Turning a rock mix into a more "commercial ready" one

Discussion in 'Mixing & Editing' started by JoaoSpin, Jul 15, 2016.

  1. JoaoSpin

    JoaoSpin Active Member

    Jan 16, 2011
    Florianópolis, SC Brazil
    Hi guys and gals,
    Love this forum, always a gas to read the posts... need a little help today.
    I'm mixing an EP for my band and one of the songs is a love song and we want to make it into our worksong but the mix sounds too heavy. It isn't really that mellow a song but I think I can soften it up. The thing is most of my experience is working with heavy screaming guitars rock...I'm writing some lines of midi for a cello part, and considering tracking some real cello, and I'm tracking the vocals again because I screamed my ass off in the take I'm currently using. The cymbals sound a little harsh, the drums sound like a monster, the guitars are drilling a hole in my skull and the bass sound like the leviathan, which would be awesome for a rock mix, but I've never tried to make something more pop before. Without getting too deep in the nitty-gritty, what sort of tips can you give me to soften things up?
    audiokid likes this.
  2. DonnyThompson

    DonnyThompson Moderator (Distinguished Member) Resource Member

    Nov 25, 2012
    Akron/Cleveland, OH
    Home Page:
    Sounds like a power ballad to me.

    Per your description, much of your edge and power is coming not only from the instrumentation, but the ways in which these instruments are being performed. If your drummer is hitting heavy, then there's not much you can do about that in a mix... same for guitars and vocals -if these are screaming, then you can't take the scream away, unless you had a clean dry guitar track recorded of the same performance that you could re-amp through a sim with a softer vibe; but you'd still probably need to re-track vox, and your drums would still have the same power.

    On that note, if you had a drum sample/trigger sim, something like Slate or Superior drums, and your DAW allows for audio to midi trigger conversion, you could replace the drums with samples that were less powerful, and by setting the velocities of your drum tracks to a much lower value than the full-on 128, obtain a bit of a softer sound, but your drum tracks would really need to be isolated - perhaps even gated.

    But really, you can only work with what's on the tracks. Your question isn't all that much different than "How can I turn this is into a country-pop mix?"
    Adding a pedal steel and a telecaster solo isn't gonna cut it. You need to approach the song in the style of which you want right from the recording stage.

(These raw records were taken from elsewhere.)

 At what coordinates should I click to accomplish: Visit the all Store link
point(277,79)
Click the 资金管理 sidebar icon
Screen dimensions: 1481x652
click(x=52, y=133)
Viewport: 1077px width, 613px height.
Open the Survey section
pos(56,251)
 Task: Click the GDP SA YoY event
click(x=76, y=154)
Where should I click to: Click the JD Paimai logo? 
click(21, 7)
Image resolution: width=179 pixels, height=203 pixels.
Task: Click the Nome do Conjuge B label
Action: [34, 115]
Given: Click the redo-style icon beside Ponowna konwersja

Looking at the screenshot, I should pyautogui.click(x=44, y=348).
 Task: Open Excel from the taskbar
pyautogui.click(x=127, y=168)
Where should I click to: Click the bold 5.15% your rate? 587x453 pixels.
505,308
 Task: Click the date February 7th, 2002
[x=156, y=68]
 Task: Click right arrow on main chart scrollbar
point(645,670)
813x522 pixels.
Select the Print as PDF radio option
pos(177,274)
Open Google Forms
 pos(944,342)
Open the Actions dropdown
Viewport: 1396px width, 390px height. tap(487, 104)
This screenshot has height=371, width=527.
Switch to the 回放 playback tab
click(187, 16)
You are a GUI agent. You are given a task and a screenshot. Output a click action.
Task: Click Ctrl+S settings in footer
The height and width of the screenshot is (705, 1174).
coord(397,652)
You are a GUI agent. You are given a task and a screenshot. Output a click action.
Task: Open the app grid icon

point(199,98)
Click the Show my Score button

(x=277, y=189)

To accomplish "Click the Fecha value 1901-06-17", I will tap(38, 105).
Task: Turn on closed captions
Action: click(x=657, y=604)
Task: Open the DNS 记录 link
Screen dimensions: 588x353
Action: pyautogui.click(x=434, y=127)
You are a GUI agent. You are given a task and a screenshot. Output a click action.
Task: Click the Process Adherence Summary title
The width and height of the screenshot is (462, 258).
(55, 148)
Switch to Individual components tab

    Re-arrange and re-track a softer version. It will take you less time, and the results will be much better.

    You'll then have two versions and that will also further benefit you by giving you crossover appeal. ;)
    dvdhawk likes this.
  3. Sean G

    Sean G Moderator Resource Member

    Jul 27, 2015
    Sydney, Australia
    Another option, if you have Izotope RX4 you can run the denoise feature across the track...just open the project in RX4, open the denoise feature, hit 'learn' so it profiles the track, then you can preview the result before actually finally processing the denoise feature.

    You can even manually dial in parameters to suit how much / less denoise you want to apply as well should the pre-defined algorhythm with the 'learn' feature not give you the desired result you want.

    RX4 is a stand-alone audio repair program that has many uses from spectral repair, denoise, dehum, EQ, levelling etc, etc.

    This should take the edge off things nicely and also control any undesired harmonics. I recently used it on a track and it knocked everything back to ballad levels quite nicely, giving the track a really clean, non-abrasive, finished sound.

    If you don't have it, maybe you could try their fully functioning 10-day demo to get the job done.;)

    That may just solve the issue without having to backtrack and re-track the whole thing again.